LIMA BARRETO
Afonso Henrique de Lima Barreto nasceu no Rio de Janeiro, em 13 de maio de 1881, filho de um tipógrafo e de uma professora, ambos mulatos. Optou inicialmente pela carreira de engenheiro, mas teve que abandonar o curso em 1902, para assumir a chefia e o sustento da familia - órfão de mãe desde os sete anos, naquele ano via seu pai desenvolver uma enfermidade mental. A família mudou-se então para o subúrbio do Engenho de Dentro.

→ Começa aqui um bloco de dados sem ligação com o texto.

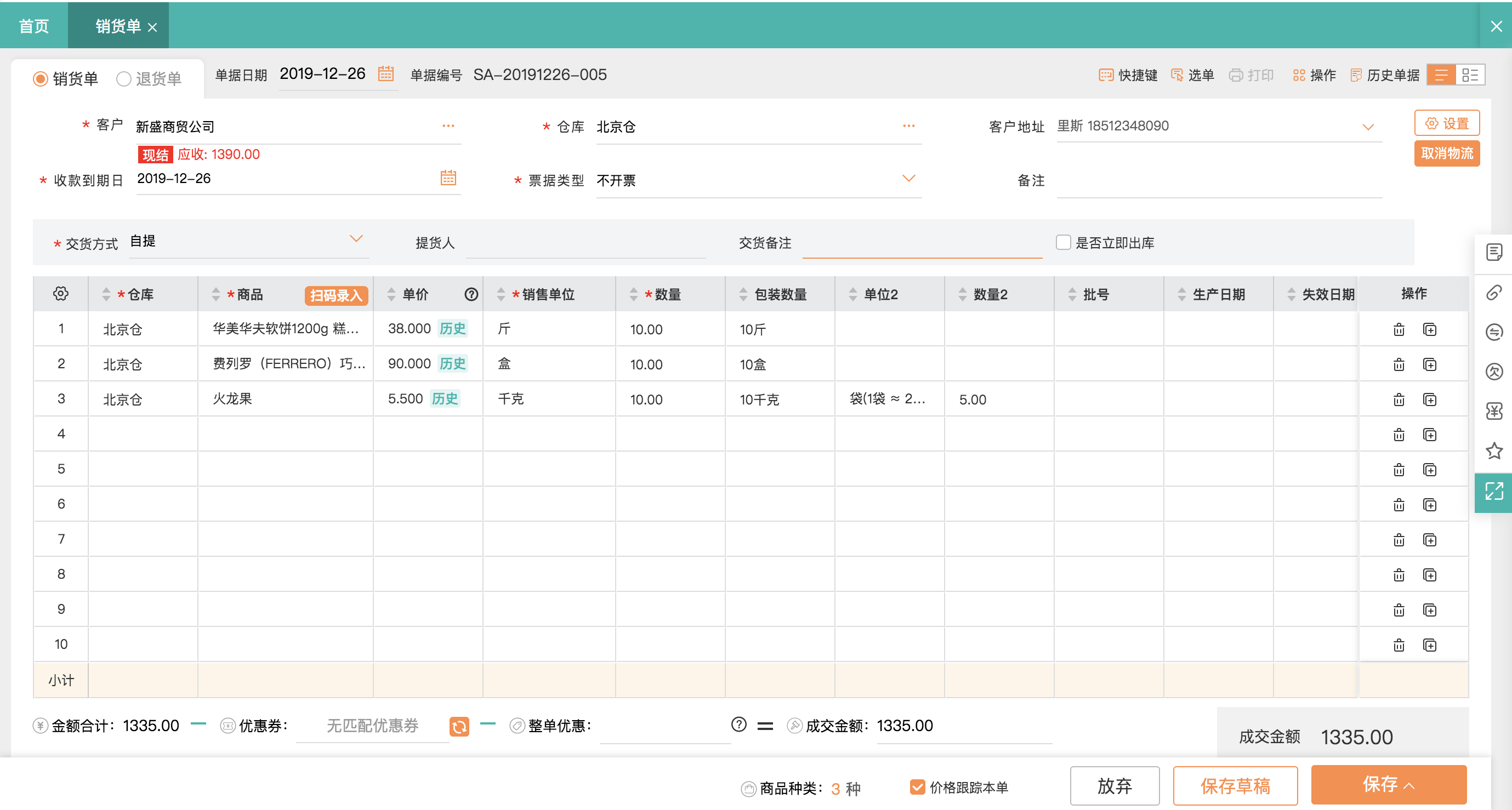The image size is (1512, 810).
Task: Click the scan barcode entry icon
Action: pyautogui.click(x=336, y=294)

    Funcionário     público,     cronista e
    romancista,     Lima     Barreto viveu
intensamente sua condição de pobre e mestiço na sociedade carioca. Na secretaria onde trabalhou, sempre foi preterido em função de sua particípação no julgamento que condenou militares, envolvidos no assassinato de uma estudante. Era vitima de preconceitos e experimentou todas as contradições do inicio do século, entregando-se à depressão e ao álcool. Esteve duas vezes internado no Hospicio Nacional devido à bebida, em 1914 e 1919.
Lima Barreto foi visto pela critica como sucessor de Machado de Assis. Pioneiro do romance social, sua obra é uma crônica autêntica dos subúrbios cariocas, retratando de um lado sua população pobre e oprimida e, de outro, o universo simbólico da classe dominante. Consciente de sua condição, refletia em suas obras o preconceito racial, a pobreza, a truculência militar e a hipocrisia que cercavam as relações da sociedade republicana no inicio do século.